WRITTEN REQUEST
Copy word for word the part of the lines below that opens with the line containing "Task: Click the orange" and closes with the line containing "will [19, 99].", both of those lines included.

INFORMATION PROVIDED
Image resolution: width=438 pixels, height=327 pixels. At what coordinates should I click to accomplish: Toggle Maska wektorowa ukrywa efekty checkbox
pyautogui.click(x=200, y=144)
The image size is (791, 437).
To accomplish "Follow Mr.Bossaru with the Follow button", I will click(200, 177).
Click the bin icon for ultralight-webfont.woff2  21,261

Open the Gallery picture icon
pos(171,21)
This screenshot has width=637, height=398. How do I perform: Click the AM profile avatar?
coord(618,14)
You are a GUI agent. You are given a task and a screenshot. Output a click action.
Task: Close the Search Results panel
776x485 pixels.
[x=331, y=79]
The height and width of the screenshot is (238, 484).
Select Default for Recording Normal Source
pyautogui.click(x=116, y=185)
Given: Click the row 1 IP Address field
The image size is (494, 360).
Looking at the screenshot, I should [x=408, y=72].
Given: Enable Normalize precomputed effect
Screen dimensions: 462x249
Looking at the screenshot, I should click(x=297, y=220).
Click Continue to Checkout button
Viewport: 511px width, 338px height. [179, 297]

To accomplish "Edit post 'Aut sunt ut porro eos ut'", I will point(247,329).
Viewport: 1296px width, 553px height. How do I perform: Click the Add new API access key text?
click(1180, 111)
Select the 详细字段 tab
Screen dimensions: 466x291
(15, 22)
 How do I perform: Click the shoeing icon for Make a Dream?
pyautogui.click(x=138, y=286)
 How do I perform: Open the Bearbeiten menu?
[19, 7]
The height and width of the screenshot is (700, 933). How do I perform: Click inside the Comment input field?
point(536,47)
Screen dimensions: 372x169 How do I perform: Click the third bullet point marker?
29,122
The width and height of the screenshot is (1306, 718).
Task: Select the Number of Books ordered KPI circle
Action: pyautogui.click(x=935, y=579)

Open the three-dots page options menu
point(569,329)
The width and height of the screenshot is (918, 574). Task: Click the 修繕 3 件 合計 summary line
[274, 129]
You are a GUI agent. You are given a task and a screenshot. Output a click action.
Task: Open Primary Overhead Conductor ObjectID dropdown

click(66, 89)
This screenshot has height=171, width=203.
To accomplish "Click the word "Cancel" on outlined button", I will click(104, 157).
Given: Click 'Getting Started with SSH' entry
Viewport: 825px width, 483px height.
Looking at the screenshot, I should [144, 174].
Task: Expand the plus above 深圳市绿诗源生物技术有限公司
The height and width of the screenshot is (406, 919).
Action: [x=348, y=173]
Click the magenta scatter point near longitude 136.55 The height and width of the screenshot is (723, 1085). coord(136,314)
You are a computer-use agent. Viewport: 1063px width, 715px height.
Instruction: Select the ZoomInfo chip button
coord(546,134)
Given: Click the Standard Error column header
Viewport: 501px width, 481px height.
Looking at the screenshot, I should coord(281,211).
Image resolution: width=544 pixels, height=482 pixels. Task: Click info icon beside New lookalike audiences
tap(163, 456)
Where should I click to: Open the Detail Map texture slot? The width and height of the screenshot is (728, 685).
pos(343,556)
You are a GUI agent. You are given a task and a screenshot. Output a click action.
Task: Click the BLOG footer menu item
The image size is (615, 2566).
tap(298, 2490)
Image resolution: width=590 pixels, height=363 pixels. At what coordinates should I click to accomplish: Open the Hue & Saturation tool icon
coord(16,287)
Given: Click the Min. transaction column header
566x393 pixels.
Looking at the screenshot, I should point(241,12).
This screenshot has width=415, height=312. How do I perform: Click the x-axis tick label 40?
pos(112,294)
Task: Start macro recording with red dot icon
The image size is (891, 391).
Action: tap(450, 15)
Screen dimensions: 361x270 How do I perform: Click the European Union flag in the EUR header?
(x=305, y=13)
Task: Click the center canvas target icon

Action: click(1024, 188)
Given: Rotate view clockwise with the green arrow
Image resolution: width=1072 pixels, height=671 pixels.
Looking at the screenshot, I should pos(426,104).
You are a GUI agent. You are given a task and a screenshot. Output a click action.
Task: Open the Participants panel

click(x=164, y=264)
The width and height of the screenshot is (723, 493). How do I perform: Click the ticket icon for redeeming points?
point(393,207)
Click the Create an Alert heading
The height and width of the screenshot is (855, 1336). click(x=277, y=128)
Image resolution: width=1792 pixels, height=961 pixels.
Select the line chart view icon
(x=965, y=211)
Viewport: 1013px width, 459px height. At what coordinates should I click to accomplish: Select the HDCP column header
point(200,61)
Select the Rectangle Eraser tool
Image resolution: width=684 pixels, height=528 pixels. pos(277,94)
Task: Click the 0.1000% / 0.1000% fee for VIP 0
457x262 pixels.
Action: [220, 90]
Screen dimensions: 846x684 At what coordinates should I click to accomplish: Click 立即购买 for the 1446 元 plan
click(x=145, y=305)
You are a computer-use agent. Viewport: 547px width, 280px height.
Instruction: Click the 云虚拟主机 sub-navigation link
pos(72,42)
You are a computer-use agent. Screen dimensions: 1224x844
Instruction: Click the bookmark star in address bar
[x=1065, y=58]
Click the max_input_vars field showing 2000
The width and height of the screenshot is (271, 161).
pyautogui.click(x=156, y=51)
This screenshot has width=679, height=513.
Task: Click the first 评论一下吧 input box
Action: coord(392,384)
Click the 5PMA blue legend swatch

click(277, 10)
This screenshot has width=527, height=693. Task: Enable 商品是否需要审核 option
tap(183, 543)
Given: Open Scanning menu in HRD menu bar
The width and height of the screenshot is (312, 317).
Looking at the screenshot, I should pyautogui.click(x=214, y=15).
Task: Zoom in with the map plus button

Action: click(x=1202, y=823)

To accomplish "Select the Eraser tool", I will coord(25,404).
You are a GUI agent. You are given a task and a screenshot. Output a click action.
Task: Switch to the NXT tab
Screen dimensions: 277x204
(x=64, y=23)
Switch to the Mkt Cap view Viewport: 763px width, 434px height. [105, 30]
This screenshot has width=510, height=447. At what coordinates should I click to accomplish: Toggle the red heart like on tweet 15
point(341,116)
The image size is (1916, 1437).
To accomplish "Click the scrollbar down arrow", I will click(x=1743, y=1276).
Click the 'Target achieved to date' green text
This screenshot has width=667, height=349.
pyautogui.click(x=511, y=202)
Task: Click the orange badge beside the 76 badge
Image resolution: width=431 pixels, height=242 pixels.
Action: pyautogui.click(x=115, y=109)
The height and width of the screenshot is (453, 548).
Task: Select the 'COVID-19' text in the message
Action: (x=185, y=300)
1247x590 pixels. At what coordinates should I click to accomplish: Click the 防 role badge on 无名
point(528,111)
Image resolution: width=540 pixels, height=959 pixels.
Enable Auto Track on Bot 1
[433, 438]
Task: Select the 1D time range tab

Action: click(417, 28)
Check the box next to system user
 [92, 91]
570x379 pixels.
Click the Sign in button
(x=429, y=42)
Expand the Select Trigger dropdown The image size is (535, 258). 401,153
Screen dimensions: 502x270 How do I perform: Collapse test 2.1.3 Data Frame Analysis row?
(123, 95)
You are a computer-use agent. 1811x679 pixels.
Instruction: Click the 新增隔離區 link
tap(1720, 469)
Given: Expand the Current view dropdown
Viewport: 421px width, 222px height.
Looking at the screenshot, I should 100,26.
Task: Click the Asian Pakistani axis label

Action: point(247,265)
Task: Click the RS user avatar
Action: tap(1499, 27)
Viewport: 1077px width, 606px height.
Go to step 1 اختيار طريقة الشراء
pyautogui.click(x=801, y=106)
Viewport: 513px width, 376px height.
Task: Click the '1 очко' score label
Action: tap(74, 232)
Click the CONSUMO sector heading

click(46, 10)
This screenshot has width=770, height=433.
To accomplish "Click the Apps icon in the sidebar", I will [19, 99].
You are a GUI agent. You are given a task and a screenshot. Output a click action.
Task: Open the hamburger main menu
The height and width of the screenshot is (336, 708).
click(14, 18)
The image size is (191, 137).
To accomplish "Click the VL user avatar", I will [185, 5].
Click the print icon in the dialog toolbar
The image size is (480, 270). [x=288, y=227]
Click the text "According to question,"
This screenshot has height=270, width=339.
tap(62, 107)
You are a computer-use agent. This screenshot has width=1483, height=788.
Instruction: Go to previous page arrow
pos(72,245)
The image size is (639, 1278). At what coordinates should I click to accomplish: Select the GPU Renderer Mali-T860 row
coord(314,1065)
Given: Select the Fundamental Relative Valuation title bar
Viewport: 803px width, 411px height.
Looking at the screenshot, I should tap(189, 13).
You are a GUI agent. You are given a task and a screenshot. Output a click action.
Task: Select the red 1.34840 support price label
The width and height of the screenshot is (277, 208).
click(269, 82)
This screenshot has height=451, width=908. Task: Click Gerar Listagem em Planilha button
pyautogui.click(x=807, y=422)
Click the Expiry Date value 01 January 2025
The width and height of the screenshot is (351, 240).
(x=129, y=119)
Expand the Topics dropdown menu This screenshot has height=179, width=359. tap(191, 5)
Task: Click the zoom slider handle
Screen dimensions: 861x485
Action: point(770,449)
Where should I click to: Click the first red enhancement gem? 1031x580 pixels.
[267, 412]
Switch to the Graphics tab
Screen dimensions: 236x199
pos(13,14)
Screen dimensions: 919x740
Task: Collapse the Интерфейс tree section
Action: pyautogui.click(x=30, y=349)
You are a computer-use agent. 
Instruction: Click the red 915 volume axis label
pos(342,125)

WRITTEN SOLUTION
Task: Click the orange badge beside the 76 badge
Image resolution: width=431 pixels, height=242 pixels.
Action: pyautogui.click(x=115, y=109)
The height and width of the screenshot is (453, 548).
Task: Select the 'COVID-19' text in the message
Action: (x=185, y=300)
1247x590 pixels. At what coordinates should I click to accomplish: Click the 防 role badge on 无名
point(528,111)
Image resolution: width=540 pixels, height=959 pixels.
Enable Auto Track on Bot 1
[433, 438]
Task: Select the 1D time range tab

Action: click(417, 28)
Check the box next to system user
 [92, 91]
570x379 pixels.
Click the Sign in button
(x=429, y=42)
Expand the Select Trigger dropdown The image size is (535, 258). 401,153
Screen dimensions: 502x270 How do I perform: Collapse test 2.1.3 Data Frame Analysis row?
(123, 95)
You are a computer-use agent. 1811x679 pixels.
Instruction: Click the 新增隔離區 link
tap(1720, 469)
Given: Expand the Current view dropdown
Viewport: 421px width, 222px height.
Looking at the screenshot, I should 100,26.
Task: Click the Asian Pakistani axis label

Action: point(247,265)
Task: Click the RS user avatar
Action: tap(1499, 27)
Viewport: 1077px width, 606px height.
Go to step 1 اختيار طريقة الشراء
pyautogui.click(x=801, y=106)
Viewport: 513px width, 376px height.
Task: Click the '1 очко' score label
Action: tap(74, 232)
Click the CONSUMO sector heading

click(46, 10)
This screenshot has width=770, height=433.
To accomplish "Click the Apps icon in the sidebar", I will [19, 99].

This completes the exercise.